Agencies That Conduct Surveillance
The National Security Agency is the primary signals intelligence organization, responsible for intercepting and analyzing electronic transmissions and communications worldwide. NSA operates under both FISA authorities and Executive Order 12333.22National Security Agency/Central Security Service. Signals Intelligence
The Federal Bureau of Investigation handles domestic counterintelligence and is the lead agency for investigating intelligence activities within the United States.23Federal Bureau of Investigation. Counterintelligence and Espionage The FBI manages the bulk of domestic surveillance operations, from criminal wiretaps to national security investigations. It also operates the facial recognition and biometric systems described above.
The Central Intelligence Agency focuses on foreign intelligence gathering and clandestine operations involving non-U.S. persons abroad. Its case officers recruit and manage human sources with access to information relevant to national security and foreign policy.24Central Intelligence Agency. Intelligence and Operations
The Department of Homeland Security coordinates critical infrastructure protection and monitors points of entry into the country.25U.S. Government Accountability Office. Critical Infrastructure Protection: DHS Efforts to Assess and Promote Resiliency Are Evolving but Program Management Could Be Strengthened DHS also plays a significant role in purchasing commercial surveillance data, as noted earlier. Each agency maintains its own databases and protocols, though intelligence-sharing mechanisms allow data collected for foreign intelligence purposes to be used in domestic security contexts when appropriate.
Oversight and Accountability
The Privacy and Civil Liberties Oversight Board is an independent agency within the executive branch, created by the 9/11 Commission Act of 2007, with the authority to review any executive branch action taken to protect against terrorism. The Board can access classified records, interview any executive branch employee, and request that the Attorney General issue subpoenas to outside parties.26Privacy and Civil Liberties Oversight Board. History and Mission Under Executive Order 14086, the Board also reviews intelligence agencies’ implementation of enhanced privacy safeguards for signals intelligence and conducts annual reviews of the Data Protection Review Court’s redress process.

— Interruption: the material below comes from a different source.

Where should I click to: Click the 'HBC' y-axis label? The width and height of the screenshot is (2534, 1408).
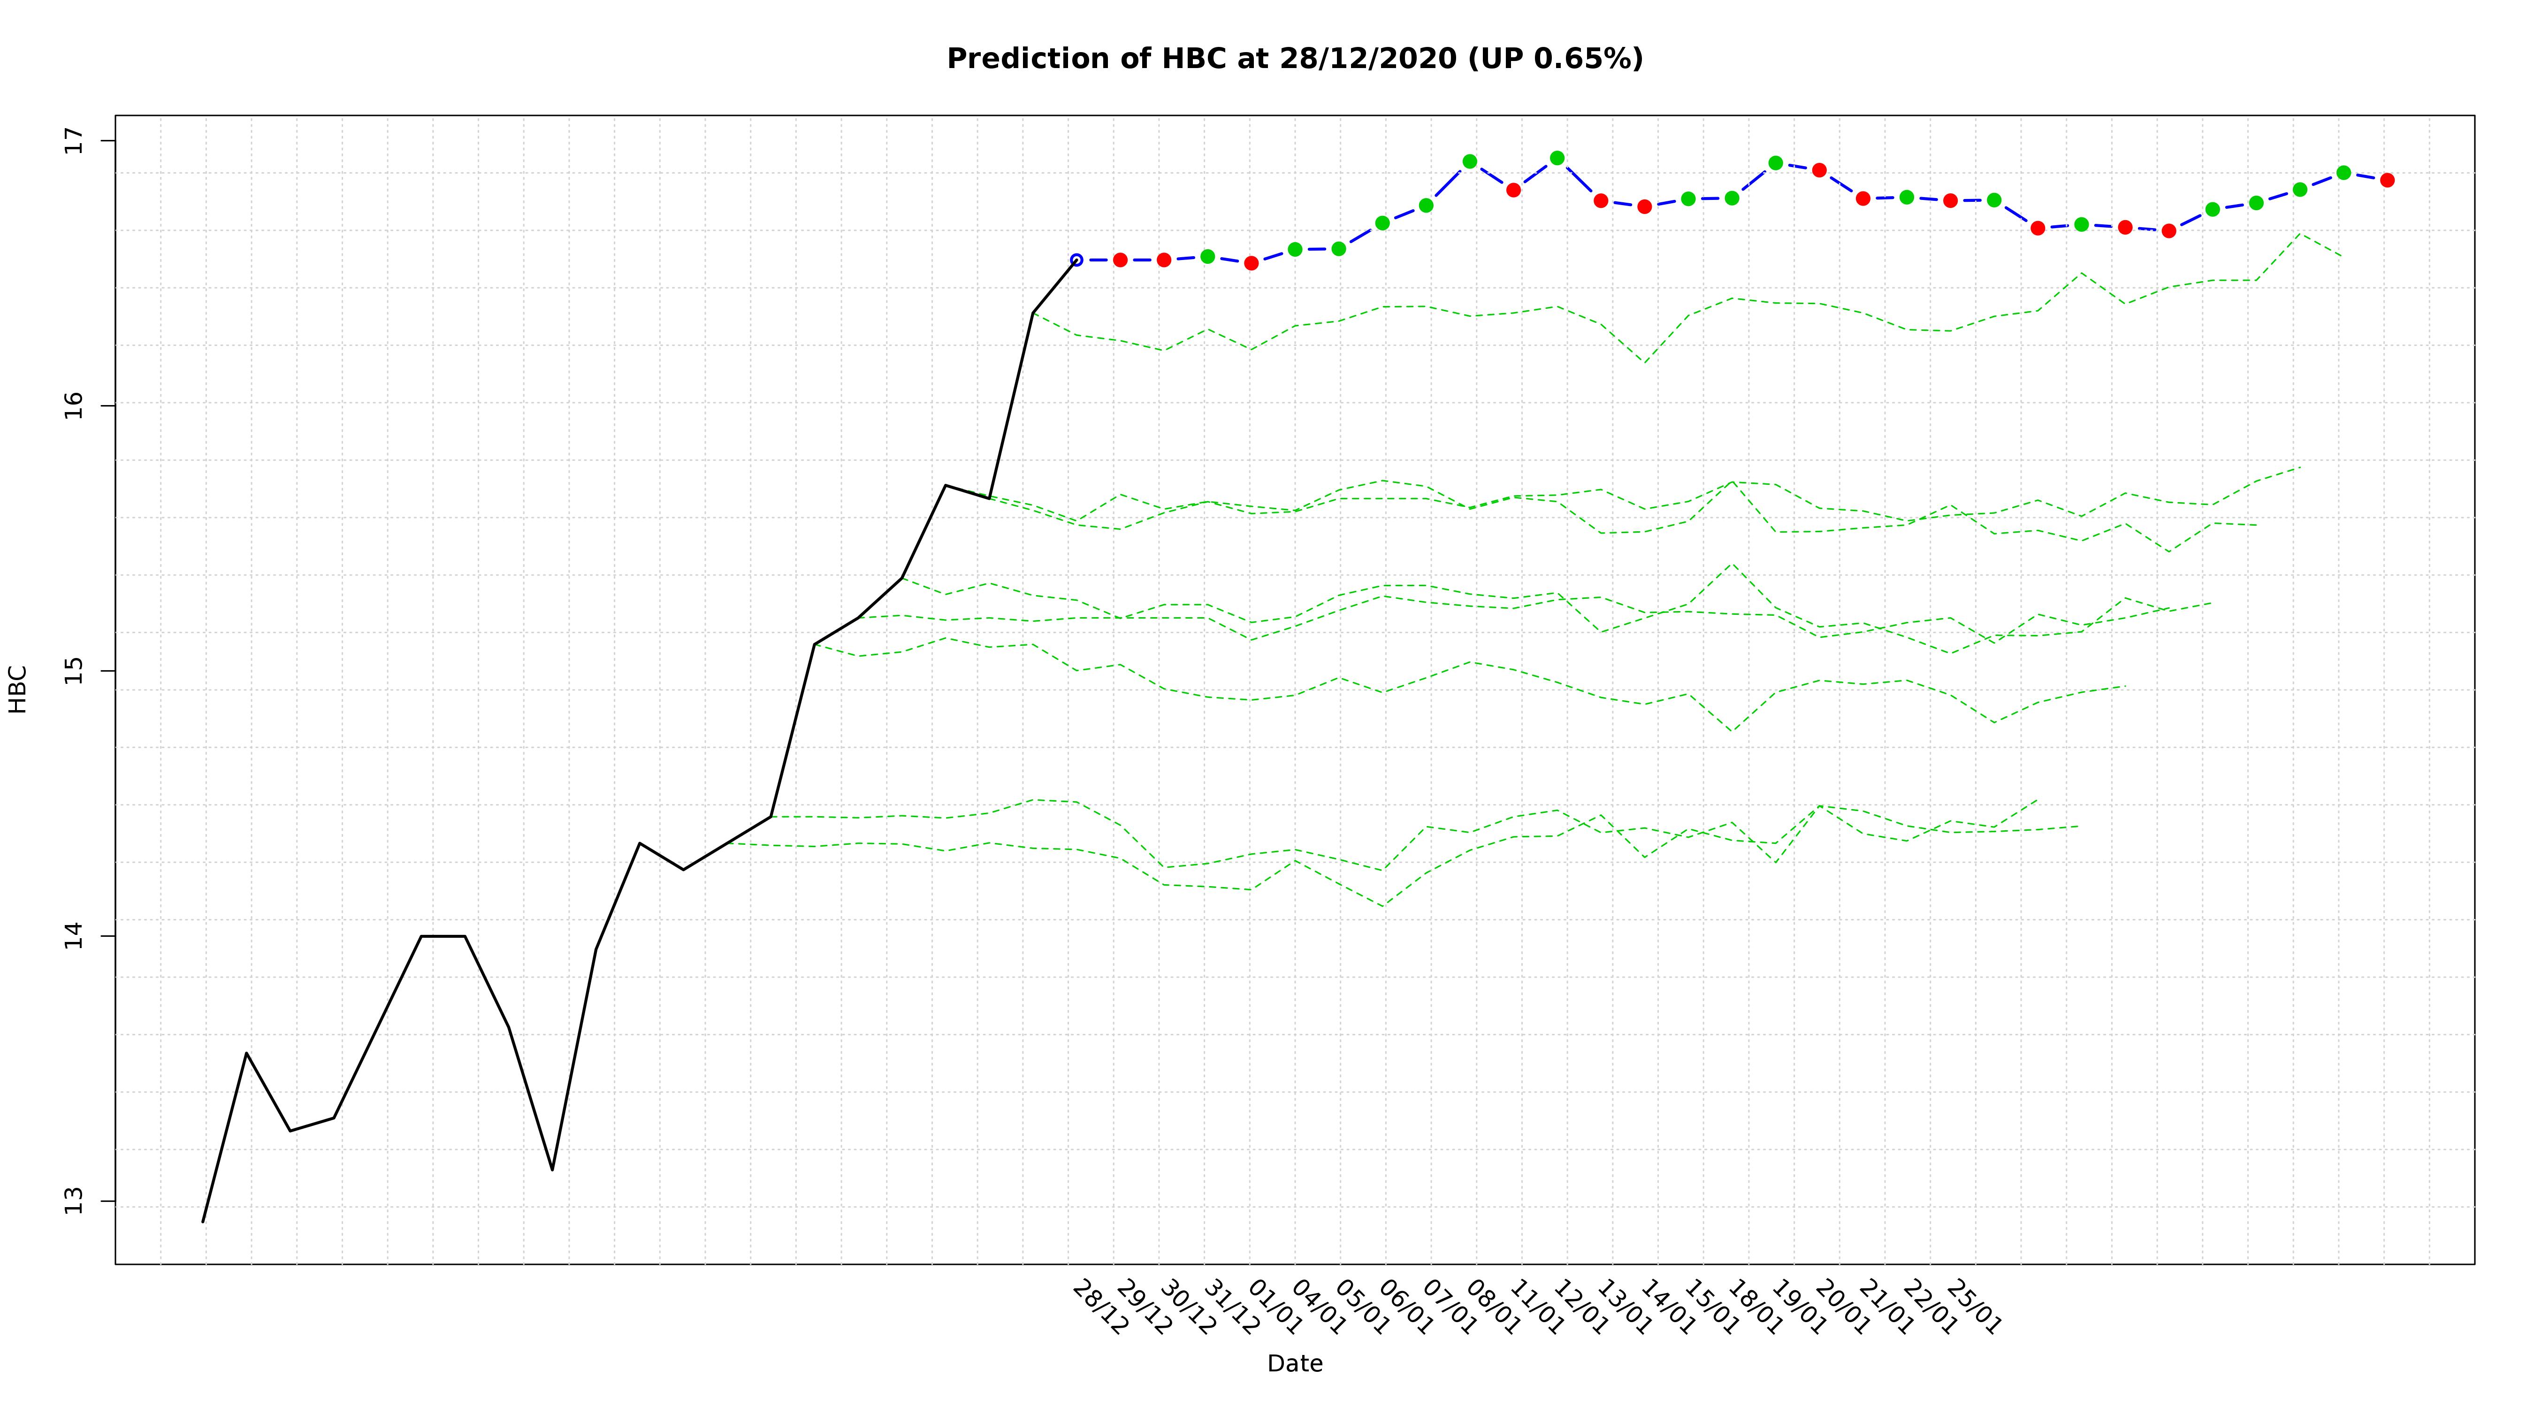point(18,689)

Congressional oversight operates through the intelligence committees in both chambers, which receive briefings on surveillance programs and can review FISC applications. Inspectors general within each intelligence agency conduct audits and compliance reviews. When agencies fail to follow minimization rules or other procedural requirements, the violations must be reported to the FISC, which can impose corrective measures.
These oversight mechanisms have real power on paper. Whether they function effectively in practice depends on the political moment. The bulk metadata program ran for years with the knowledge of congressional overseers before the public learned about it. The most consequential checks on surveillance authority have often come not from internal oversight but from public disclosure, litigation, and the resulting political pressure to reform.